Opinia użytkownika: zarejestrowany-uzytkownik

Dotycząca firmy: Shell

Treść opinii: Wchodząc do budynku stacji chciałem kupić szybko 2 rzeczy i szybko znaleźć się w domu. Po wejściu przywitała mnie cisza, więc powiedziałem pierwszy „Dzień Dobry” i zacząłem szukać potrzebnych mi produktów. Ciekawe było to, że np. na tzw. wysepkach, czyli wyeksponowanych produktach na środku Sali nie było cen, np. przy piwie. Z czystej ciekawości zacząłem szukać tych samych produktów w zamykanych gablotach, niestety nie było tam żadnej informacji. Poprosiłem, więc, pracownicę (nie mogłem odczytać imienia z uwagi na to, że identyfikator był przekręcony), aby odczytała mi cenę. Uzyskałem informację i dokonałem zakupu. Kiedy wychodziłem skierowałem się do półki prasą i postanowiłem przejrzeć Kurier.

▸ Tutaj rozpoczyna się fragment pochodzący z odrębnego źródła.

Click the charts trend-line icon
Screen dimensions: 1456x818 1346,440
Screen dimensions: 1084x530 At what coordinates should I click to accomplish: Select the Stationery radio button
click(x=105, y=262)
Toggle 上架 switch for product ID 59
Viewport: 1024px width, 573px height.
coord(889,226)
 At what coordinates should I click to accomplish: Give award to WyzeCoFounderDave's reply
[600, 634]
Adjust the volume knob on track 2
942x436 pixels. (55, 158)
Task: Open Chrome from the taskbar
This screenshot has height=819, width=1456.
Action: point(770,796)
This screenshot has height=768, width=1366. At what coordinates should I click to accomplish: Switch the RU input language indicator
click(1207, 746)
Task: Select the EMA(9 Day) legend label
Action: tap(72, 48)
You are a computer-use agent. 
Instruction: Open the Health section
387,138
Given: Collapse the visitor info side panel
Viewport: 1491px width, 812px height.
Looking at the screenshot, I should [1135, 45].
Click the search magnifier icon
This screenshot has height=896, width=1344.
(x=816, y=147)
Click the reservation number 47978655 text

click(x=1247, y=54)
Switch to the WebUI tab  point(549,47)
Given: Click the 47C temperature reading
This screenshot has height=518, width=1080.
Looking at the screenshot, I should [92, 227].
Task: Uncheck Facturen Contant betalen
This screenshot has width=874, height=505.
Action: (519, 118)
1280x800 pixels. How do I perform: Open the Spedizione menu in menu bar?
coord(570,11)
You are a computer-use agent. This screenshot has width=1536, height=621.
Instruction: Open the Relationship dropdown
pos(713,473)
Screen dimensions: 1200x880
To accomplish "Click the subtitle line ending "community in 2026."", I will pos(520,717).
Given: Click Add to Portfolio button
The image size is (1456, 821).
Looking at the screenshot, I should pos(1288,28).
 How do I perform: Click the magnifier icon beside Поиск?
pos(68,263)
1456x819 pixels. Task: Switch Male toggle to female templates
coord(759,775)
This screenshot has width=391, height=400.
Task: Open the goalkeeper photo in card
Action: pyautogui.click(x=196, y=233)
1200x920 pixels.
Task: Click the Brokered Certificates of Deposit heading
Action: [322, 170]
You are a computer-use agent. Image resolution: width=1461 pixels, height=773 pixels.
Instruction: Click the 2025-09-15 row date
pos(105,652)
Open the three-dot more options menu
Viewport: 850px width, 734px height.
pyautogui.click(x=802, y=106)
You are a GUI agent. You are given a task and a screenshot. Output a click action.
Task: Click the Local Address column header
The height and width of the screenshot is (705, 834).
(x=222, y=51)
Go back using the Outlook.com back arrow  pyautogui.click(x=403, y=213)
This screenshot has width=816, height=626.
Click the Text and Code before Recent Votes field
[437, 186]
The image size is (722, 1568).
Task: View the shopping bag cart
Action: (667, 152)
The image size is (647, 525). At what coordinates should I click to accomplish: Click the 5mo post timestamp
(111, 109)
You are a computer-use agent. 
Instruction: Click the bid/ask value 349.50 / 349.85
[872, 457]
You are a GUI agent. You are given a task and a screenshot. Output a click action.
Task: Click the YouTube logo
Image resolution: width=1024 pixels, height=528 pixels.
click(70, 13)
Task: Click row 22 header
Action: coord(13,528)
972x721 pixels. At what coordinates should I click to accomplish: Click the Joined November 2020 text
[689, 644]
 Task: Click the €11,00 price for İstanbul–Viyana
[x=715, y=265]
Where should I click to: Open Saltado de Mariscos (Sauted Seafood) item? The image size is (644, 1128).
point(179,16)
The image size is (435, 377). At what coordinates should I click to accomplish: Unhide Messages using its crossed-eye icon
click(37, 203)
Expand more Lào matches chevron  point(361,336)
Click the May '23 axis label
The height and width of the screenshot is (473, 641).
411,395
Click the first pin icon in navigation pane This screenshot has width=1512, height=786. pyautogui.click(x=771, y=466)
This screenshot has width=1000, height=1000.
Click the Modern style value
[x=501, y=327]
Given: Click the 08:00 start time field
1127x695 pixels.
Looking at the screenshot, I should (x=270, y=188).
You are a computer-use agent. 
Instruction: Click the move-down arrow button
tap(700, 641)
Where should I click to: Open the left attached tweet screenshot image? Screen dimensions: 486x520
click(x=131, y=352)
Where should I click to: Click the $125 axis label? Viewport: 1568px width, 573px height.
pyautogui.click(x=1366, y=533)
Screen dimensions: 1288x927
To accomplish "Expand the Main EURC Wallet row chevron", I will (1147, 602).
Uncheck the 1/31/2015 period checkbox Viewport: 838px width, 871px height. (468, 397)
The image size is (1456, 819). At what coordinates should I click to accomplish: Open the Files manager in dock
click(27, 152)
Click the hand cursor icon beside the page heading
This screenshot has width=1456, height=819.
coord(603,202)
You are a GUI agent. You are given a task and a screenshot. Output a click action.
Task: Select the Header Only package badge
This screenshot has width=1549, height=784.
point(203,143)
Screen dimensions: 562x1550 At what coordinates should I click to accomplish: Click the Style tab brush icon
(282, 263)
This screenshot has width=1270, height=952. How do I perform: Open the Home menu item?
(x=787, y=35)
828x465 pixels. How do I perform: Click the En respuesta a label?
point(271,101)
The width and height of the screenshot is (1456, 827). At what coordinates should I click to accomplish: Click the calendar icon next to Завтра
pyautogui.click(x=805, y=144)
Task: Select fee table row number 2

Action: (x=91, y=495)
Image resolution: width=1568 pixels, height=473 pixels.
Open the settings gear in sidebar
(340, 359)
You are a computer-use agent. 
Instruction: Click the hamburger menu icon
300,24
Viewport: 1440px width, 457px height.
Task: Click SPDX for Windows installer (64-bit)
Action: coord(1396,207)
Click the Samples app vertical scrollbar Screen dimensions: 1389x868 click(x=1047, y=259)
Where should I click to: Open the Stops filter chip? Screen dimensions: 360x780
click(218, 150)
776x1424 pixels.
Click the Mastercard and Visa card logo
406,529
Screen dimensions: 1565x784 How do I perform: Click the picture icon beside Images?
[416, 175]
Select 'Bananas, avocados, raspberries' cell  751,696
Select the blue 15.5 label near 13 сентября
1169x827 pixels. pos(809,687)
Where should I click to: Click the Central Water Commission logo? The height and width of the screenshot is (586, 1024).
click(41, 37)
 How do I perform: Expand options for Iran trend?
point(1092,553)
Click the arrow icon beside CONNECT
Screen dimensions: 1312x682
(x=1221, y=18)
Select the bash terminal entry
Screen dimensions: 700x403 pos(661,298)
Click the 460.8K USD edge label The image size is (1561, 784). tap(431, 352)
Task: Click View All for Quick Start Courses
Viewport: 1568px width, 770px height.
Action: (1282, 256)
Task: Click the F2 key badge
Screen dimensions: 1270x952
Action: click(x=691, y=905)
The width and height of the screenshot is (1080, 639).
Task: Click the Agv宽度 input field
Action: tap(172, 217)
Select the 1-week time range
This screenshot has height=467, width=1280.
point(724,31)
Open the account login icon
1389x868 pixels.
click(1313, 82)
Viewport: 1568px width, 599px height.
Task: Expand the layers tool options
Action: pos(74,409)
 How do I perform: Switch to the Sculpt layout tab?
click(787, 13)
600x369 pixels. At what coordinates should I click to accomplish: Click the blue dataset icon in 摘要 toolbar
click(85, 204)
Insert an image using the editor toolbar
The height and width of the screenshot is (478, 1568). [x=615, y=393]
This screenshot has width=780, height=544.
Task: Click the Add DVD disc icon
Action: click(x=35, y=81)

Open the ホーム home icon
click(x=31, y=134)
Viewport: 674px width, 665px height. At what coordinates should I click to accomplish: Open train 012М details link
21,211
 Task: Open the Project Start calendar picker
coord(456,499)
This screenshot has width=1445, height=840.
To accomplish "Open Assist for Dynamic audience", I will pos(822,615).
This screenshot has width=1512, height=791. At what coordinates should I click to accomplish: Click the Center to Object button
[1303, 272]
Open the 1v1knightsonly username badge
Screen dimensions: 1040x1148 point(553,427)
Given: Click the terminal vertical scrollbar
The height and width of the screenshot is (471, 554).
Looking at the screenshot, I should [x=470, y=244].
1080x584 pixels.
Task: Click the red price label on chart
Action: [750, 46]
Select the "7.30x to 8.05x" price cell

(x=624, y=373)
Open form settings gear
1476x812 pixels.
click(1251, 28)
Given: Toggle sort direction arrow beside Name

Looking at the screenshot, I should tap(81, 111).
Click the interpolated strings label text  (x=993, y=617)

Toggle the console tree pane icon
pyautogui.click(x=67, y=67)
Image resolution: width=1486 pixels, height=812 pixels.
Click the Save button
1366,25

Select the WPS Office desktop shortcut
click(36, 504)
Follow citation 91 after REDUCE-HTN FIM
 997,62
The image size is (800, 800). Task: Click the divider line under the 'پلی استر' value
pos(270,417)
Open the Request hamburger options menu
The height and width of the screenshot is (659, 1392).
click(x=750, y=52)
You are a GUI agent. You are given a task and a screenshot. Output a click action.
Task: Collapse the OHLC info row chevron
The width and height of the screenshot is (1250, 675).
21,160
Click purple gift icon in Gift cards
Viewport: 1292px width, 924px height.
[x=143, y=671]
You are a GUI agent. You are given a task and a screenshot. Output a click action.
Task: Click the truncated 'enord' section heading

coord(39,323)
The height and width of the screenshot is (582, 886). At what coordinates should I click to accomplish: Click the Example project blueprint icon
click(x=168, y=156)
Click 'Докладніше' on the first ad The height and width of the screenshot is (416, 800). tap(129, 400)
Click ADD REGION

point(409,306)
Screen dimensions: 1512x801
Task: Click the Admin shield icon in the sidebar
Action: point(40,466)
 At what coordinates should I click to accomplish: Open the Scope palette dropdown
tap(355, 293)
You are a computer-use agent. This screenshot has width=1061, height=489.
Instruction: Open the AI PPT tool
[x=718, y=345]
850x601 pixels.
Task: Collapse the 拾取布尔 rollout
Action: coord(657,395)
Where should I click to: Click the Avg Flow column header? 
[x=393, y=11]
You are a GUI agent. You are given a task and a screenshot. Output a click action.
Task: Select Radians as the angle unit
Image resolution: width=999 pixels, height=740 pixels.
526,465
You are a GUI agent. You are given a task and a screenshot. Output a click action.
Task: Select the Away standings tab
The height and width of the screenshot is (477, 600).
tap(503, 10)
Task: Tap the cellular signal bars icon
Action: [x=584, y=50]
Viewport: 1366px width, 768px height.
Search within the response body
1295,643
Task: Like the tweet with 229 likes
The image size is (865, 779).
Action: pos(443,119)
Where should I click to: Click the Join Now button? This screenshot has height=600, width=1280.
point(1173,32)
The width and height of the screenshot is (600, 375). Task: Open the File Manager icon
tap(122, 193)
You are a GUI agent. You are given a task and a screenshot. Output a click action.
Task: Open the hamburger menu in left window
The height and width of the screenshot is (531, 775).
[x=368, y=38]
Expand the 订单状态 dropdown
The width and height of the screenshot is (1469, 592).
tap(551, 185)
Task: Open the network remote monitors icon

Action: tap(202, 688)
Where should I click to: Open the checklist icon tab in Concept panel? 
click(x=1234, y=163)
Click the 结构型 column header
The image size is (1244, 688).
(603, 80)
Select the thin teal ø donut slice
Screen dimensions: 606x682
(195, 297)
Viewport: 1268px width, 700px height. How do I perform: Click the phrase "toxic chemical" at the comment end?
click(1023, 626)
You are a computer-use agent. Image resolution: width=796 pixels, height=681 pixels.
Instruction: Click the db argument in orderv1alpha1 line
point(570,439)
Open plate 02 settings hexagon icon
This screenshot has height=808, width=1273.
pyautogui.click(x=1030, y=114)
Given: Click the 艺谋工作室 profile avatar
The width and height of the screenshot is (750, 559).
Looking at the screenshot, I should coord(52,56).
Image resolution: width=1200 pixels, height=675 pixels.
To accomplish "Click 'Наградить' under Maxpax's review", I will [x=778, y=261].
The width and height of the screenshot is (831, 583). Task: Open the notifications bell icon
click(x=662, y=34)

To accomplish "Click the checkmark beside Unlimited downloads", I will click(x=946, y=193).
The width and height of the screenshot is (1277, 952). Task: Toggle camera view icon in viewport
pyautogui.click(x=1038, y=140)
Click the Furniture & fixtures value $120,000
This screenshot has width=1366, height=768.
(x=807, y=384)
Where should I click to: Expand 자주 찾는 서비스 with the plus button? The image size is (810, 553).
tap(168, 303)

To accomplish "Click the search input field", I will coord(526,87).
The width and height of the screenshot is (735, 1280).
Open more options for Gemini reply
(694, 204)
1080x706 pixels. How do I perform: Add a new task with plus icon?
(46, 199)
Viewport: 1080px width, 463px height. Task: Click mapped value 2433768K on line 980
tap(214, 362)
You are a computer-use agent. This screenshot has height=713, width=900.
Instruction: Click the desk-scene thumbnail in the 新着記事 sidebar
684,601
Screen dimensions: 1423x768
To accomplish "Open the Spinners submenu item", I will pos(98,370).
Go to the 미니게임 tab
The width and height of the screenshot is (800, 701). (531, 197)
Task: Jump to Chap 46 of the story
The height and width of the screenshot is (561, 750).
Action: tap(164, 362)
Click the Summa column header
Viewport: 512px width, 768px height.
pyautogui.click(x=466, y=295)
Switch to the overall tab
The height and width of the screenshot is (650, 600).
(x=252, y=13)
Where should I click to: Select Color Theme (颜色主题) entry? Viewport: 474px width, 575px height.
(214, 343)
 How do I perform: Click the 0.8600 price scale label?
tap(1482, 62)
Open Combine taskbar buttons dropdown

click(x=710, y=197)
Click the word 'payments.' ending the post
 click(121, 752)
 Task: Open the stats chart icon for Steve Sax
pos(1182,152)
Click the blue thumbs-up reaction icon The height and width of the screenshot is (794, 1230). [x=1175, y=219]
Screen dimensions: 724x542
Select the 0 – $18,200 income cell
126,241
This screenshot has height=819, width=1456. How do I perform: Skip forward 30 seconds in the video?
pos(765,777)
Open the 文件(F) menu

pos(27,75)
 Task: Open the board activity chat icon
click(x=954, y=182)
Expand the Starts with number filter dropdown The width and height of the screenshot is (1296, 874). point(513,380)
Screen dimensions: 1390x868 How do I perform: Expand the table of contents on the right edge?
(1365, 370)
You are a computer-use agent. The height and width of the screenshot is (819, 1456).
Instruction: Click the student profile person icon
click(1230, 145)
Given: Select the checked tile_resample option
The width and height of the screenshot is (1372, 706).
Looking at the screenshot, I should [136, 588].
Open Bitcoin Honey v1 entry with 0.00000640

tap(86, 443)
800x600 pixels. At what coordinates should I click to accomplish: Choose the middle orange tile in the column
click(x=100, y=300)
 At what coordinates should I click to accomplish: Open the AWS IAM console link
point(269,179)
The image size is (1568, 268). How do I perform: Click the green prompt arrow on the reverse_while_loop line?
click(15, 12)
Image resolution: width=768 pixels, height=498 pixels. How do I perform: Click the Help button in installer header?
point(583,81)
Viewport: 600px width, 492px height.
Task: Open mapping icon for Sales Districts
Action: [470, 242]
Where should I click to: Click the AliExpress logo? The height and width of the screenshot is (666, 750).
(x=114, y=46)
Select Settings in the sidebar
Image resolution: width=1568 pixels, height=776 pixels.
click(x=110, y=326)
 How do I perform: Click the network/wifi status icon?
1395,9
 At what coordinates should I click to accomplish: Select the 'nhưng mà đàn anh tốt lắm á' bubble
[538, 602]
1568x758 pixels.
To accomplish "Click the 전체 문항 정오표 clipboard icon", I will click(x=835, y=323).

Byłem przekonany, że pracownica od razu uzupełni cenę, to przecież moment, a firma reklamująca się w ten sposób najprawdopodobniej zapłaciła pieniądze za ten sposób reklamy. Nic takiego się nie stało, Pani zajęła się swoimi czynnościami najprawdopodobniej zaplanowanymi wcześniej. Cała obsługa przebiegła sprawnie, a stacja była odpowiednio przygotowana do obsługi klienta.